Question

Find the exact value of each expression.$$\cos 195^{\circ}$$

Answer

**step1 Decompose the Angle**

To find the exact value of $$\cos 195^{\circ}$$, we need to express $$195^{\circ}$$ as a sum or difference of two standard angles whose trigonometric values are known. A common approach is to use angles like $$30^{\circ}, 45^{\circ}, 60^{\circ}, 90^{\circ}, 120^{\circ}, 150^{\circ}, 180^{\circ}, 210^{\circ}, 225^{\circ}, 240^{\circ}$$, etc.

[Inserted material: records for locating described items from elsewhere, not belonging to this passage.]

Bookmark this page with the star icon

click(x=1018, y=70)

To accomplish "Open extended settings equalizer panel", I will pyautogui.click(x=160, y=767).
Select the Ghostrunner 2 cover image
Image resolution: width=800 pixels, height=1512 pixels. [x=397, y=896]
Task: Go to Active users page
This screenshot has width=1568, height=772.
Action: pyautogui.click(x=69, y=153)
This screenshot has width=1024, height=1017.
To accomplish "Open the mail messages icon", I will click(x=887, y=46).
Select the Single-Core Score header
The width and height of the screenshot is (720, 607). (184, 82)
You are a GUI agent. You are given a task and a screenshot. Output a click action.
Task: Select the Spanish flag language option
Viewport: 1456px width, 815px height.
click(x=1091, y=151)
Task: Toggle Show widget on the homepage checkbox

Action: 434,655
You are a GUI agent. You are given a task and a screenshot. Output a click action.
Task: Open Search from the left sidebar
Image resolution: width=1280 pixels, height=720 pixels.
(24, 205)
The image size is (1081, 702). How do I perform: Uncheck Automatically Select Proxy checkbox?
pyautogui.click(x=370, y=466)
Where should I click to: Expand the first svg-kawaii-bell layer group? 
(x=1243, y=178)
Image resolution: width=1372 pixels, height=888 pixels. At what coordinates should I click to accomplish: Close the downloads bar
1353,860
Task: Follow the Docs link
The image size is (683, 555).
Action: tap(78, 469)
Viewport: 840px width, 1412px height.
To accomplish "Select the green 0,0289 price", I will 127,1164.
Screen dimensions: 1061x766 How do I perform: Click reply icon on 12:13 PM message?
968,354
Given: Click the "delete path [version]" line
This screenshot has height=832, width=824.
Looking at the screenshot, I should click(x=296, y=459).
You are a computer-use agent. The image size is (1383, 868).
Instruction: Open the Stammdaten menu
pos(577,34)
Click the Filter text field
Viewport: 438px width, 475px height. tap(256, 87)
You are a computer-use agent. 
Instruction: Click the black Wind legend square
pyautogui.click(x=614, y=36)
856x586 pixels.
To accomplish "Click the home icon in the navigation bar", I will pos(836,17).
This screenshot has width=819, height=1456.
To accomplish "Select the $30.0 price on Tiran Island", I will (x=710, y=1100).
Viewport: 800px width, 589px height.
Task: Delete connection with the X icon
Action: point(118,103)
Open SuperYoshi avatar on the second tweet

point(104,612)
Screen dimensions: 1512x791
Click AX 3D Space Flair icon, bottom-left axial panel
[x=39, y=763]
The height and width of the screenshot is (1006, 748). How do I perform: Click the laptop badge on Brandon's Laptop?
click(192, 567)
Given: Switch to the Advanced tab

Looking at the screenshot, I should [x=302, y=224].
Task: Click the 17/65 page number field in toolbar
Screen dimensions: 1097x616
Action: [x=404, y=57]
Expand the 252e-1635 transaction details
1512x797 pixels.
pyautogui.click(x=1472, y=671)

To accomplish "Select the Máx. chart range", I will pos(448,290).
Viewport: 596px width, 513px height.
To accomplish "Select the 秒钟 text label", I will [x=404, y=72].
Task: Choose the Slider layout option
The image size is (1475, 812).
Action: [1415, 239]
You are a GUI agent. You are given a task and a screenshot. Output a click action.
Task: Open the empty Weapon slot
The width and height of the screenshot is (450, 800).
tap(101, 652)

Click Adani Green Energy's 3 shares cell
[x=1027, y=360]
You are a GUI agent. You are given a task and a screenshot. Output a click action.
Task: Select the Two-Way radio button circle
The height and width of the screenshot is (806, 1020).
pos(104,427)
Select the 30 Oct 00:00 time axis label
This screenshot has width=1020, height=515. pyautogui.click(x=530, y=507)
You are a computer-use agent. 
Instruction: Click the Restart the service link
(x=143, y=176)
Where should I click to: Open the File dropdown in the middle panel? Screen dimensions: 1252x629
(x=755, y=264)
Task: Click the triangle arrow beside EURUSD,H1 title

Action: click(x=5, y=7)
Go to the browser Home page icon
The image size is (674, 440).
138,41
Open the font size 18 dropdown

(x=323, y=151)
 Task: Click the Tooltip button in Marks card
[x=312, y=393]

In this case, we can write $$195^{\circ}$$ as the sum of $$150^{\circ}$$ and $$45^{\circ}$$.

$$195^{\circ} = 150^{\circ} + 45^{\circ}$$

**step2 Apply the Cosine Addition Formula**

The cosine addition formula states that $$\cos(A + B) = \cos A \cos B - \sin A \sin B$$. We will use this formula with $$A = 150^{\circ}$$ and $$B = 45^{\circ}$$.

$$\cos 195^{\circ} = \cos(150^{\circ} + 45^{\circ}) = \cos 150^{\circ} \cos 45^{\circ} - \sin 150^{\circ} \sin 45^{\circ}$$

**step3 Determine Exact Trigonometric Values**

Now, we need to find the exact values of $$\cos 150^{\circ}$$, $$\sin 150^{\circ}$$, $$\cos 45^{\circ}$$, and $$\sin 45^{\circ}$$.

For $$45^{\circ}$$:

$$\cos 45^{\circ} = \frac{\sqrt{2}}{2}$$

$$\sin 45^{\circ} = \frac{\sqrt{2}}{2}$$

For $$150^{\circ}$$: This angle is in the second quadrant. Its reference angle is $$180^{\circ} - 150^{\circ} = 30^{\circ}$$. In the second quadrant, cosine is negative and sine is positive.

$$\cos 150^{\circ} = -\cos 30^{\circ} = -\frac{\sqrt{3}}{2}$$

$$\sin 150^{\circ} = \sin 30^{\circ} = \frac{1}{2}$$

**step4 Substitute and Simplify**

Substitute the exact values obtained in Step 3 into the formula from Step 2.

$$\cos 195^{\circ} = \left(-\frac{\sqrt{3}}{2}\right) \left(\frac{\sqrt{2}}{2}\right) - \left(\frac{1}{2}\right) \left(\frac{\sqrt{2}}{2}\right)$$

Now, perform the multiplication and subtraction.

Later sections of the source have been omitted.